Collected data:
★ ★ ★ ★ ★

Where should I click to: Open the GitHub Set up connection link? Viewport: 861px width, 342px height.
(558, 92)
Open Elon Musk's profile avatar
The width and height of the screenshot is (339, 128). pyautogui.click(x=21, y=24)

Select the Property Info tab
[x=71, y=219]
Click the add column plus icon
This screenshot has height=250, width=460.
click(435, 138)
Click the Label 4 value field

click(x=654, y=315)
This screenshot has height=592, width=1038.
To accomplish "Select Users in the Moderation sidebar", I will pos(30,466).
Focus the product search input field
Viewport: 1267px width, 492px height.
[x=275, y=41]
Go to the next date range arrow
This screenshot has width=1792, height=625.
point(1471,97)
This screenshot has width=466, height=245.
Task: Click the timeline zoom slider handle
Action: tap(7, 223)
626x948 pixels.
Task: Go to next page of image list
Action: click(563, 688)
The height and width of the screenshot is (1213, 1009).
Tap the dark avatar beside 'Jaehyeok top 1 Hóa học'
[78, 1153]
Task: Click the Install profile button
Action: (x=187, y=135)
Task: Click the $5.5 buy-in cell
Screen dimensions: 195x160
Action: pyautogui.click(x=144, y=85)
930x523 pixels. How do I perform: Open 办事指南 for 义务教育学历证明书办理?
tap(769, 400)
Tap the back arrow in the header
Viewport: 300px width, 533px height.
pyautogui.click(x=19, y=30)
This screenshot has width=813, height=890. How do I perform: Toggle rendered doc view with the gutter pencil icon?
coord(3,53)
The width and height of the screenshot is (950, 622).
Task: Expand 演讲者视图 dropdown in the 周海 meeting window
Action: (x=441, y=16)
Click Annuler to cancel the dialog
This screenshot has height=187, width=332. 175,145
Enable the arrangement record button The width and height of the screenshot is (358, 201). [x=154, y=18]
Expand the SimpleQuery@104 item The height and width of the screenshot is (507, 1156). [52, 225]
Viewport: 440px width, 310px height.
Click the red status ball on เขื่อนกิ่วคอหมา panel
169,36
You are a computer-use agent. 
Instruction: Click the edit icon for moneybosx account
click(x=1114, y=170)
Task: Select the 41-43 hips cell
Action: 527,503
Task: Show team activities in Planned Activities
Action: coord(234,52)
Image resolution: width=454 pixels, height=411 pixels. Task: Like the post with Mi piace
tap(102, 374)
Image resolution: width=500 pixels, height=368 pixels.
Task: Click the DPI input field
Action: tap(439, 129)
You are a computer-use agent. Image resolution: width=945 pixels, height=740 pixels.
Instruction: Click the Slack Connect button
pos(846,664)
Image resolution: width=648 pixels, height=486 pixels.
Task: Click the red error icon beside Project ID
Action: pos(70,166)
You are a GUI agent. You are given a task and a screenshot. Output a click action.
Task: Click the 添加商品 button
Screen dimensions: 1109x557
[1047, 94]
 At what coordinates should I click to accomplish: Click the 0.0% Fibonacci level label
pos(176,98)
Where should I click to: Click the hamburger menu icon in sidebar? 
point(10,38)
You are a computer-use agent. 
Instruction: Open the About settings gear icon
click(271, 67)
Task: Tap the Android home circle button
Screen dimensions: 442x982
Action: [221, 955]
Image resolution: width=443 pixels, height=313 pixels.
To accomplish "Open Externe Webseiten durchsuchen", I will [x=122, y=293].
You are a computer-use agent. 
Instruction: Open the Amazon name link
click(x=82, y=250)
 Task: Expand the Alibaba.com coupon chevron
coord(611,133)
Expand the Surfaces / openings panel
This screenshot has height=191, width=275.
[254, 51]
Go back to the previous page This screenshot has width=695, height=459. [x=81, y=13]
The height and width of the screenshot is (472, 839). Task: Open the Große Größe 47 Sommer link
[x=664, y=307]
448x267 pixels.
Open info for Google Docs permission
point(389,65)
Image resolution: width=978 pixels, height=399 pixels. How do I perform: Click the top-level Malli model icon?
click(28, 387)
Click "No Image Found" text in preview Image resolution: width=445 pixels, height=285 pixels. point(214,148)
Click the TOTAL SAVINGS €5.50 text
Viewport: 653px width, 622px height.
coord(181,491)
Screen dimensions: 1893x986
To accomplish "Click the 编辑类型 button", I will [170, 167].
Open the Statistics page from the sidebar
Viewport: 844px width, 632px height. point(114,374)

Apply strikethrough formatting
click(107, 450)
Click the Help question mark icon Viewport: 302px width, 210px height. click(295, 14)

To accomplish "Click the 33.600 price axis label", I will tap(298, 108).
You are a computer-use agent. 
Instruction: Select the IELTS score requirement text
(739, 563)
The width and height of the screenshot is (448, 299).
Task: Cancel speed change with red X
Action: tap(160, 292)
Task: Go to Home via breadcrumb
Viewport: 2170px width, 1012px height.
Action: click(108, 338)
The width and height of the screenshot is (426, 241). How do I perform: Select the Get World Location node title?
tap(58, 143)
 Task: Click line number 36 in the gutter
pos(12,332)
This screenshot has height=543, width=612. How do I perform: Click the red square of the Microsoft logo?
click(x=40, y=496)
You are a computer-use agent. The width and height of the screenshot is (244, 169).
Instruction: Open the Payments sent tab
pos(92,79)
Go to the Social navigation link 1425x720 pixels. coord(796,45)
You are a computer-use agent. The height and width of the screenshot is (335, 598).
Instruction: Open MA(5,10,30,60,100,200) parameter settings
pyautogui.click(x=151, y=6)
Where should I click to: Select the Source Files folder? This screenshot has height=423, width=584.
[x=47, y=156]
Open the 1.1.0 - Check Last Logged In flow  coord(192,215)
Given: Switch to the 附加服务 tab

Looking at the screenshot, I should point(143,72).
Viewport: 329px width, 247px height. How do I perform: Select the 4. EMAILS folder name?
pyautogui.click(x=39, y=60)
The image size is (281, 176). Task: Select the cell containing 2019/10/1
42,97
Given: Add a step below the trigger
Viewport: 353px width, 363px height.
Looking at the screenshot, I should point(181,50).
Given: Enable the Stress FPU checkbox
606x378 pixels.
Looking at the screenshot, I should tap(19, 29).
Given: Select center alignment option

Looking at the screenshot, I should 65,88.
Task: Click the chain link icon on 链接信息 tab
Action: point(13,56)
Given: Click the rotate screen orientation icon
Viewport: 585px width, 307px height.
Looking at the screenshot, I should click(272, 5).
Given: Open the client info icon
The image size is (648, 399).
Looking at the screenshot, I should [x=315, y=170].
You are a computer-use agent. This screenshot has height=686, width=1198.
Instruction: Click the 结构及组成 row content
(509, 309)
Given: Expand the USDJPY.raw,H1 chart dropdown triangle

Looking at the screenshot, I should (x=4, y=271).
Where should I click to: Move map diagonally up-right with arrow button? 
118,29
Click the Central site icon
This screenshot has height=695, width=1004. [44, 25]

★ ★ ★ ★ ★

▶ **Work required**
Would you count the lines in the entries that hold "will" and reply with only the count?

▶ **Reply**
4